The essay, co-authored by figures including co-founder Jack Clark and Anthropic Institute lead Marina Favaro, frames recursive self-improvement (RSI) as both the most transformative and most dangerous near-term capability. The concrete data point anchoring it: Claude now authors more than 80% of the code merged into Anthropic's own production systems, with engineers shipping roughly 8x more code per quarter than their 2021-2025 baseline. The company also reports Claude's success rate on hard, open-ended engineering tasks rose to 76% in May, up about 50 points in six months.

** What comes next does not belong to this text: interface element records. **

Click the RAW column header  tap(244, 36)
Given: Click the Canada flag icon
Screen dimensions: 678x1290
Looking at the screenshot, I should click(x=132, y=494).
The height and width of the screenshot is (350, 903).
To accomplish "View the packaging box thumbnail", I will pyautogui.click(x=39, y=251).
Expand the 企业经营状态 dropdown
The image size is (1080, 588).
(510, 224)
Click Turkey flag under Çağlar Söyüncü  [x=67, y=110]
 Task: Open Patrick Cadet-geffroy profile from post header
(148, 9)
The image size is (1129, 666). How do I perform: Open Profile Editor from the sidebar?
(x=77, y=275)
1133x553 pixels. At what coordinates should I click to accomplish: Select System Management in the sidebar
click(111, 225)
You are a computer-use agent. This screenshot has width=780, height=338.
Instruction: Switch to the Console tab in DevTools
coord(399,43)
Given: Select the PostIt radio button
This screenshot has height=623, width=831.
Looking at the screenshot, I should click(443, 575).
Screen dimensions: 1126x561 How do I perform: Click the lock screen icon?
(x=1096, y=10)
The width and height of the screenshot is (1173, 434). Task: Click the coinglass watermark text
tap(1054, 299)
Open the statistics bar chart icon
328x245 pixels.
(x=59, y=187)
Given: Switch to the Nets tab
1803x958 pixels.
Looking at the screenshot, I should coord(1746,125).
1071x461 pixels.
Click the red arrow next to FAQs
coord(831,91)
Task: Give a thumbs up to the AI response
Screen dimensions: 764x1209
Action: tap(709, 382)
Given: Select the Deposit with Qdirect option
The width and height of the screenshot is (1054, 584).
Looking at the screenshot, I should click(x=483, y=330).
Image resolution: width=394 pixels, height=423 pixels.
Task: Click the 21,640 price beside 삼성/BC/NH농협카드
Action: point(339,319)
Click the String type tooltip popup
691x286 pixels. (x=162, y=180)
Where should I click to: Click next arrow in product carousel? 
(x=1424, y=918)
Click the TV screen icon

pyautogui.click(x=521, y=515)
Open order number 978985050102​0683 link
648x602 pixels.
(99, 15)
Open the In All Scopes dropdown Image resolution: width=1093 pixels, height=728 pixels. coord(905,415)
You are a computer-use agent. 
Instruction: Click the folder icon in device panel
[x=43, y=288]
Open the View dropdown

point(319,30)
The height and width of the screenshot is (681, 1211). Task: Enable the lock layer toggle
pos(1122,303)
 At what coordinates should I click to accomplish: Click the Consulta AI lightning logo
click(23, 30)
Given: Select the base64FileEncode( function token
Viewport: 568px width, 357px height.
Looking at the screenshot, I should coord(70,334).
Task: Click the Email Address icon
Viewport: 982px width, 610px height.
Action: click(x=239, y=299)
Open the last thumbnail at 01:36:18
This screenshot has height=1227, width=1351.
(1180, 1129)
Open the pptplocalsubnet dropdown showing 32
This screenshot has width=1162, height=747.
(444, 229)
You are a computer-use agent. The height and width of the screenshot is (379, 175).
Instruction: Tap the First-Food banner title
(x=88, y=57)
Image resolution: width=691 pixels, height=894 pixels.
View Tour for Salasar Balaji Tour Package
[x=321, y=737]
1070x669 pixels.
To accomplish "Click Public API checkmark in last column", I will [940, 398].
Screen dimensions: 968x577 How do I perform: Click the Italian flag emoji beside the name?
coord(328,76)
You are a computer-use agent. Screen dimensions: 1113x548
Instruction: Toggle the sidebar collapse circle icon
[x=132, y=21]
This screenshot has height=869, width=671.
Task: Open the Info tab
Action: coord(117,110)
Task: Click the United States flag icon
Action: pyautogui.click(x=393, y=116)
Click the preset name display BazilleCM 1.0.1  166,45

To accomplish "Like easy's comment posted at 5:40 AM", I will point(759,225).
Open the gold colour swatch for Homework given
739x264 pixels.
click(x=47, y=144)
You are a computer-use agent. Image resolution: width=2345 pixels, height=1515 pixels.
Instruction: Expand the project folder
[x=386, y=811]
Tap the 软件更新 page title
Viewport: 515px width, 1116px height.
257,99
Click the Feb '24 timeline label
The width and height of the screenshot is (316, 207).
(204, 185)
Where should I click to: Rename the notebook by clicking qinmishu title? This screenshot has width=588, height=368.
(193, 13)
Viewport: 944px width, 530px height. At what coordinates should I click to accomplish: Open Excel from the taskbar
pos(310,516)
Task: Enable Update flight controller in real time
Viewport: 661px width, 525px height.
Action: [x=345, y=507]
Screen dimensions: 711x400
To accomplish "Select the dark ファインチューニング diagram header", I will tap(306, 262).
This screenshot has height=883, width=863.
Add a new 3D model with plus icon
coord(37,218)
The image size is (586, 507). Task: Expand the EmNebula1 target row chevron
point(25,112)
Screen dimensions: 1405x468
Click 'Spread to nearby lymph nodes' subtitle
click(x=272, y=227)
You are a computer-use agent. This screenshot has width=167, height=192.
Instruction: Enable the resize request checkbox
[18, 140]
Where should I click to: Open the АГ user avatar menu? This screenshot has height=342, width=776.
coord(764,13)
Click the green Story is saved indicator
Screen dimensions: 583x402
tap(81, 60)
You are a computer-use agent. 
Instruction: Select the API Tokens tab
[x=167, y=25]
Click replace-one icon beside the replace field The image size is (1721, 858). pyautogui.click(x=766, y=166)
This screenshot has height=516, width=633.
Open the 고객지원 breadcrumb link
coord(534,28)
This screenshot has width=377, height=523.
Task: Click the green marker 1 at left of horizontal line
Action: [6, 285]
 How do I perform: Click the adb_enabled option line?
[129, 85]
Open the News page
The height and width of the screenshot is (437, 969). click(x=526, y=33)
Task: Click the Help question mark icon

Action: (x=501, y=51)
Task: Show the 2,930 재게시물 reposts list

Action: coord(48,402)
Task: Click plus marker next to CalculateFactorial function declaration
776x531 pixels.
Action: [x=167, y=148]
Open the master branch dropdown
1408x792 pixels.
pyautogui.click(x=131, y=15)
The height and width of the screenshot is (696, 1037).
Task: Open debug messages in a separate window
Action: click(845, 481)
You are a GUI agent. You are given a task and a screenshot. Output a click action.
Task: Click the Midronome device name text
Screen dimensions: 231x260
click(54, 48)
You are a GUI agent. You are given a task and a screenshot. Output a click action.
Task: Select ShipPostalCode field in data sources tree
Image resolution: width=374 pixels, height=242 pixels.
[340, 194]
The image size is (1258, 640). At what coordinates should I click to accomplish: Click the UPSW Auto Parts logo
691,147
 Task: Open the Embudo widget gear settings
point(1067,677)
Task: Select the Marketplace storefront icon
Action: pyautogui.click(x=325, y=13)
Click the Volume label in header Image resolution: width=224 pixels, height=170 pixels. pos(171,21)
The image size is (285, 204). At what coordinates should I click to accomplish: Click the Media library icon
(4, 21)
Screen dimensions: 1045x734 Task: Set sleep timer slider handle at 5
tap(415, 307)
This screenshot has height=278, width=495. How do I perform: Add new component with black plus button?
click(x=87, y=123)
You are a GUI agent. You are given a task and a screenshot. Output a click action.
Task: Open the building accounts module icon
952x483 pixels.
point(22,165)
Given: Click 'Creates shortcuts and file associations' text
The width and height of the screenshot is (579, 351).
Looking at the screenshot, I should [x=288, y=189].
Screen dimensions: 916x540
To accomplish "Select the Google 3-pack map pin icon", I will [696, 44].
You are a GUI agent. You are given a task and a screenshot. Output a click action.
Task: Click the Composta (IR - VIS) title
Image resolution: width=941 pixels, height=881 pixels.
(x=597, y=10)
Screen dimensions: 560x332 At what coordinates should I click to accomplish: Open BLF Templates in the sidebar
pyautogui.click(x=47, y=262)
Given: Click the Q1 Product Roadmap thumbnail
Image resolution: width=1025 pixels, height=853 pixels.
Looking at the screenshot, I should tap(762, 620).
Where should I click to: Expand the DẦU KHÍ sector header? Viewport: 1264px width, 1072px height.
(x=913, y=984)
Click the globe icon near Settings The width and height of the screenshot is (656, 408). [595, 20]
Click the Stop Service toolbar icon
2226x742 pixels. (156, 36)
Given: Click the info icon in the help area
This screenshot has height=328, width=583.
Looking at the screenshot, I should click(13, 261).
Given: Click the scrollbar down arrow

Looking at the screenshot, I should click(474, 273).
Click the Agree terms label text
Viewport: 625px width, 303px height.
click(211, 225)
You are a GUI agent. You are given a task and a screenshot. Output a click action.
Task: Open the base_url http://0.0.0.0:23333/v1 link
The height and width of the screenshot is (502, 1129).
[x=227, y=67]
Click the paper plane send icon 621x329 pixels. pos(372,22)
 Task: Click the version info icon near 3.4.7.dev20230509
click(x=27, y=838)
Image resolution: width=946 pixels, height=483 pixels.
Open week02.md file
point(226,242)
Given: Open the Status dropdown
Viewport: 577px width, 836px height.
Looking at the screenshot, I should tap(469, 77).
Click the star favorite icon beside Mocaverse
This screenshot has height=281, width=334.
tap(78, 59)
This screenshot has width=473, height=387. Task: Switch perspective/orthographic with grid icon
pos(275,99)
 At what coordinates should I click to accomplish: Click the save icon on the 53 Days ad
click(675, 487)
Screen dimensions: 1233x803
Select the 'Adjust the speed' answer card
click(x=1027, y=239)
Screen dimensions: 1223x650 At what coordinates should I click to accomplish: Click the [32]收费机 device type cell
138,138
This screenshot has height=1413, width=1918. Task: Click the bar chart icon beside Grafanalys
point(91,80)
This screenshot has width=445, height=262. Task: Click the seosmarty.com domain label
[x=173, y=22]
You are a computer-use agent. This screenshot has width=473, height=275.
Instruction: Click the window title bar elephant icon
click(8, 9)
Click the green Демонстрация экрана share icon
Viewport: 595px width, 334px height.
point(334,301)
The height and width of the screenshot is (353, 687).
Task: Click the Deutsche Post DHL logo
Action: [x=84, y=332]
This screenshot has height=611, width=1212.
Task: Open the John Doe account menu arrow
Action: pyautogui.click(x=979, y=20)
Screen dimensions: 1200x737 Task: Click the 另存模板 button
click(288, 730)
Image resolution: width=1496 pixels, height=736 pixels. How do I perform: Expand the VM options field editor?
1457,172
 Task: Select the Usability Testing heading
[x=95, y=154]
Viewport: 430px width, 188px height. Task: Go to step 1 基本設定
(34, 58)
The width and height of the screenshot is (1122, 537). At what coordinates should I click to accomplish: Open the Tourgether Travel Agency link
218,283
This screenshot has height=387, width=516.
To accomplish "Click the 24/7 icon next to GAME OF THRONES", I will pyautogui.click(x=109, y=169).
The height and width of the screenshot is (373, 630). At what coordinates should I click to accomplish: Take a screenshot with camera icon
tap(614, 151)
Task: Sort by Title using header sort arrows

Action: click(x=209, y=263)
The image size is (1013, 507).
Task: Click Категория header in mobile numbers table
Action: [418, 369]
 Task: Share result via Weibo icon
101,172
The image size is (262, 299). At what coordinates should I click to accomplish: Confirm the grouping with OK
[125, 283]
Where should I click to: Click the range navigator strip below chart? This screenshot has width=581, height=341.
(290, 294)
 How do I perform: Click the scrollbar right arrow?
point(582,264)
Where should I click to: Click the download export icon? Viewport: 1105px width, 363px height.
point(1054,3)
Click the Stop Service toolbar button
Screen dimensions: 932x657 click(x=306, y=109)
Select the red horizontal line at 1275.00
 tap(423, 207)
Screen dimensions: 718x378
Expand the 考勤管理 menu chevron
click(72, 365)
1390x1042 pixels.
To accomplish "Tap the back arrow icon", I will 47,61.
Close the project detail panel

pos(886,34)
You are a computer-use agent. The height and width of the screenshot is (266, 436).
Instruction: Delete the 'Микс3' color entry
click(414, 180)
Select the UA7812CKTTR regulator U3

Mechanically, the argument is that as models take over more of the engineering work that produces the next model, the human role in the loop shrinks — the precursor to 'full' RSI where systems improve themselves with little oversight. Anthropic argues the industry needs interpretability, evals, and hard stop mechanisms — a 'brake pedal' — before that threshold is crossed, while acknowledging real upside for science and healthcare.

Competitively, the post lands amid an industry-wide RSI conversation: it dovetails with an open-source vulnerability-discovery harness Anthropic released (519 HN points) and the broader 'When AI Builds Itself' debate (505 HN points, 680 comments). Ethan Mollick called it worth reading but noted 'a bit of navel-gazing, some marketing, and a lot of very sincere beliefs.'

Skeptics on Hacker News split between praising the transparency and doubting regulators can move fast enough to matter. Others question whether '80% of code' is a meaningful metric — much of it may be boilerplate or test scaffolding rather than novel architecture. Watch whether rivals OpenAI and Google publish comparable RSI disclosures or distance themselves from the framing.